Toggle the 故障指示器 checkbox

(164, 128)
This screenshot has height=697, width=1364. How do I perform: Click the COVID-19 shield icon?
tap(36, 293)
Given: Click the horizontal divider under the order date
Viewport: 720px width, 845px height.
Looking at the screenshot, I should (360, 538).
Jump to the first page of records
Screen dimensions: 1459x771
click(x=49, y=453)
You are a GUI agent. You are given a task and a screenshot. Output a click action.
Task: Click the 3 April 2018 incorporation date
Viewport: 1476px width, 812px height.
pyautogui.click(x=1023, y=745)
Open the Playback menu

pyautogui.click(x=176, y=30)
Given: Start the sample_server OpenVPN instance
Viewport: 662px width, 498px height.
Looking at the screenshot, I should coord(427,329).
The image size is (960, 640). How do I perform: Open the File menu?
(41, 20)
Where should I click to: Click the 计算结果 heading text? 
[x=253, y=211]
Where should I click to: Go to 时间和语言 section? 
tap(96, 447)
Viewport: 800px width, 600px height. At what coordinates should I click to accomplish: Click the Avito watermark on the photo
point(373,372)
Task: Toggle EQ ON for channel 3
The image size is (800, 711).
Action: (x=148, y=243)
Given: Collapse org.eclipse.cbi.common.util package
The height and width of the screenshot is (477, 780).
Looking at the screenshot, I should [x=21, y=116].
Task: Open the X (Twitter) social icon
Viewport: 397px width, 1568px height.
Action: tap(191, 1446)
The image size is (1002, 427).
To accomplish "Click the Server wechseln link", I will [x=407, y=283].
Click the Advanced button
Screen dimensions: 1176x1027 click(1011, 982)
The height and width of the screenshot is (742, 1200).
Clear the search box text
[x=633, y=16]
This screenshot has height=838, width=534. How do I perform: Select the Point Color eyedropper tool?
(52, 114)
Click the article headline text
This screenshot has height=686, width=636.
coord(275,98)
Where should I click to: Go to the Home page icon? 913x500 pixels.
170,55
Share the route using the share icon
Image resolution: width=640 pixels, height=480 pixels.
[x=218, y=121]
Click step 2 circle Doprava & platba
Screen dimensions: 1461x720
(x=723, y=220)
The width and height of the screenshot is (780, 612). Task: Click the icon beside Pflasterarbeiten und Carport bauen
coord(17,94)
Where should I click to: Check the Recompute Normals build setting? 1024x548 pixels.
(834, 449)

· · ·

- **What you will do**:
The full set of data above must come back exactly as written.

- **Written reply**:
Toggle the 故障指示器 checkbox

(164, 128)
This screenshot has height=697, width=1364. How do I perform: Click the COVID-19 shield icon?
tap(36, 293)
Given: Click the horizontal divider under the order date
Viewport: 720px width, 845px height.
Looking at the screenshot, I should (360, 538).
Jump to the first page of records
Screen dimensions: 1459x771
click(x=49, y=453)
You are a GUI agent. You are given a task and a screenshot. Output a click action.
Task: Click the 3 April 2018 incorporation date
Viewport: 1476px width, 812px height.
pyautogui.click(x=1023, y=745)
Open the Playback menu

pyautogui.click(x=176, y=30)
Given: Start the sample_server OpenVPN instance
Viewport: 662px width, 498px height.
Looking at the screenshot, I should coord(427,329).
The image size is (960, 640). How do I perform: Open the File menu?
(41, 20)
Where should I click to: Click the 计算结果 heading text? 
[x=253, y=211]
Where should I click to: Go to 时间和语言 section? 
tap(96, 447)
Viewport: 800px width, 600px height. At what coordinates should I click to accomplish: Click the Avito watermark on the photo
point(373,372)
Task: Toggle EQ ON for channel 3
The image size is (800, 711).
Action: (x=148, y=243)
Given: Collapse org.eclipse.cbi.common.util package
The height and width of the screenshot is (477, 780).
Looking at the screenshot, I should [x=21, y=116].
Task: Open the X (Twitter) social icon
Viewport: 397px width, 1568px height.
Action: tap(191, 1446)
The image size is (1002, 427).
To accomplish "Click the Server wechseln link", I will [x=407, y=283].
Click the Advanced button
Screen dimensions: 1176x1027 click(1011, 982)
The height and width of the screenshot is (742, 1200).
Clear the search box text
[x=633, y=16]
This screenshot has height=838, width=534. How do I perform: Select the Point Color eyedropper tool?
(52, 114)
Click the article headline text
This screenshot has height=686, width=636.
coord(275,98)
Where should I click to: Go to the Home page icon? 913x500 pixels.
170,55
Share the route using the share icon
Image resolution: width=640 pixels, height=480 pixels.
[x=218, y=121]
Click step 2 circle Doprava & platba
Screen dimensions: 1461x720
(x=723, y=220)
The width and height of the screenshot is (780, 612). Task: Click the icon beside Pflasterarbeiten und Carport bauen
coord(17,94)
Where should I click to: Check the Recompute Normals build setting? 1024x548 pixels.
(834, 449)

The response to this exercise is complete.